*Task requirements*
Everything from the first line of the material below through the line containing "is (1096, 644)." is to be printed exactly, and nothing more.

*Source data*
========================================================================

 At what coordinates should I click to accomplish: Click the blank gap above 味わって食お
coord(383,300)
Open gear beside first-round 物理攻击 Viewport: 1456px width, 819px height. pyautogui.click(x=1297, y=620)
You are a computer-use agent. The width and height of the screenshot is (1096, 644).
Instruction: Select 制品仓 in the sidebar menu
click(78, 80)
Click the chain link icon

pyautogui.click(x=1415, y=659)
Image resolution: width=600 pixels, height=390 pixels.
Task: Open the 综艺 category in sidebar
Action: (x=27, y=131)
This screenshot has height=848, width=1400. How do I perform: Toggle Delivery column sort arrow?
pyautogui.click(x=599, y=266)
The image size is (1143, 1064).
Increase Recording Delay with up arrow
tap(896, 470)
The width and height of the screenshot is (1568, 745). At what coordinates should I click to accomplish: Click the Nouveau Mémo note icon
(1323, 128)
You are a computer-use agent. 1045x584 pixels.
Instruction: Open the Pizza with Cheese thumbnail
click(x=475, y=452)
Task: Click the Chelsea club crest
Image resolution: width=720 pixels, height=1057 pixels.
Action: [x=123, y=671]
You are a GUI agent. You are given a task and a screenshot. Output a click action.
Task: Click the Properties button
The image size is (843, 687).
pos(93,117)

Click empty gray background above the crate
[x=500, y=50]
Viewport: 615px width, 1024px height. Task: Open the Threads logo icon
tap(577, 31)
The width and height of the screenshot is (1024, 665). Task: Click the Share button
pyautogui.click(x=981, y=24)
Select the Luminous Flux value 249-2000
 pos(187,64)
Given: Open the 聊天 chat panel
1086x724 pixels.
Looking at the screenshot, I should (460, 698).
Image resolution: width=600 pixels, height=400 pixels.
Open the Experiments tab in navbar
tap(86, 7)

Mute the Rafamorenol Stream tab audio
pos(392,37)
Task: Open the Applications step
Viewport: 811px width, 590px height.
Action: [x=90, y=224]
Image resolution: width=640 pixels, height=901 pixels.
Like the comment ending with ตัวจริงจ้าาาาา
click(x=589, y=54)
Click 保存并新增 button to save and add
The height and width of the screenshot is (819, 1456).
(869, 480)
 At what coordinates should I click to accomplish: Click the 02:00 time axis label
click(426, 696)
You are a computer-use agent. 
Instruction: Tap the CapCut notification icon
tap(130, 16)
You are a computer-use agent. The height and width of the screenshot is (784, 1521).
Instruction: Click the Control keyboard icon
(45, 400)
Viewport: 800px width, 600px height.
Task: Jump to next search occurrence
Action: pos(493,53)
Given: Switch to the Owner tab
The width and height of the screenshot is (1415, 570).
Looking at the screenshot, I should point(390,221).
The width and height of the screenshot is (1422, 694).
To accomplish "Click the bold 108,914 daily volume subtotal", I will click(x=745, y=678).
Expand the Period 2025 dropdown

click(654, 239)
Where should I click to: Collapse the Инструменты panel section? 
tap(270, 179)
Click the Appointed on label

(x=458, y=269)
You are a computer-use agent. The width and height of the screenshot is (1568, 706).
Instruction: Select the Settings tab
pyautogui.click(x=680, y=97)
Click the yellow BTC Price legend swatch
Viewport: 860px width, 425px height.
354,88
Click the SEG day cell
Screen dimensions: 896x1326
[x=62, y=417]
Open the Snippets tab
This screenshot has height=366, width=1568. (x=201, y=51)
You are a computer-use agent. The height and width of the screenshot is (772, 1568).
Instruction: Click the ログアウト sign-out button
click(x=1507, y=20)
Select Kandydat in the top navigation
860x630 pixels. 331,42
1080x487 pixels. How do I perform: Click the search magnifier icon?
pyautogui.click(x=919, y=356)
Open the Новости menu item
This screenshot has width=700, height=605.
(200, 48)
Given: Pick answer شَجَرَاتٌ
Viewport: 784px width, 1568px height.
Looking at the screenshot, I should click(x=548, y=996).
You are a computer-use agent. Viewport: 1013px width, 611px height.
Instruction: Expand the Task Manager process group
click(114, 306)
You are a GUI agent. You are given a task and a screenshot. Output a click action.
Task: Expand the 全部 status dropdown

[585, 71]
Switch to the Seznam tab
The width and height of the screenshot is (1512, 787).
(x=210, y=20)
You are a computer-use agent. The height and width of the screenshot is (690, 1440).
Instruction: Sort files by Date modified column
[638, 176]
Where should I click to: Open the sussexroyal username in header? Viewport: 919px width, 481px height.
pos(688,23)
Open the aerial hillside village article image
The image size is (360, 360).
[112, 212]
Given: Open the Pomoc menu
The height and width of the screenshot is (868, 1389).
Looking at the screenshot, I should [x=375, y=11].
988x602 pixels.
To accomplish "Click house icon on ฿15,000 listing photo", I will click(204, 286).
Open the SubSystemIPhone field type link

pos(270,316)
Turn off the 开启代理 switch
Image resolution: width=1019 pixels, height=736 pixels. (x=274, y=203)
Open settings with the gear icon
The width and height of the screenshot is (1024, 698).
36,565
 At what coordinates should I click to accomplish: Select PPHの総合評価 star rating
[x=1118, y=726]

========================================================================

*Solved exercise*
 At what coordinates should I click to accomplish: Click the blank gap above 味わって食お
coord(383,300)
Open gear beside first-round 物理攻击 Viewport: 1456px width, 819px height. pyautogui.click(x=1297, y=620)
You are a computer-use agent. The width and height of the screenshot is (1096, 644).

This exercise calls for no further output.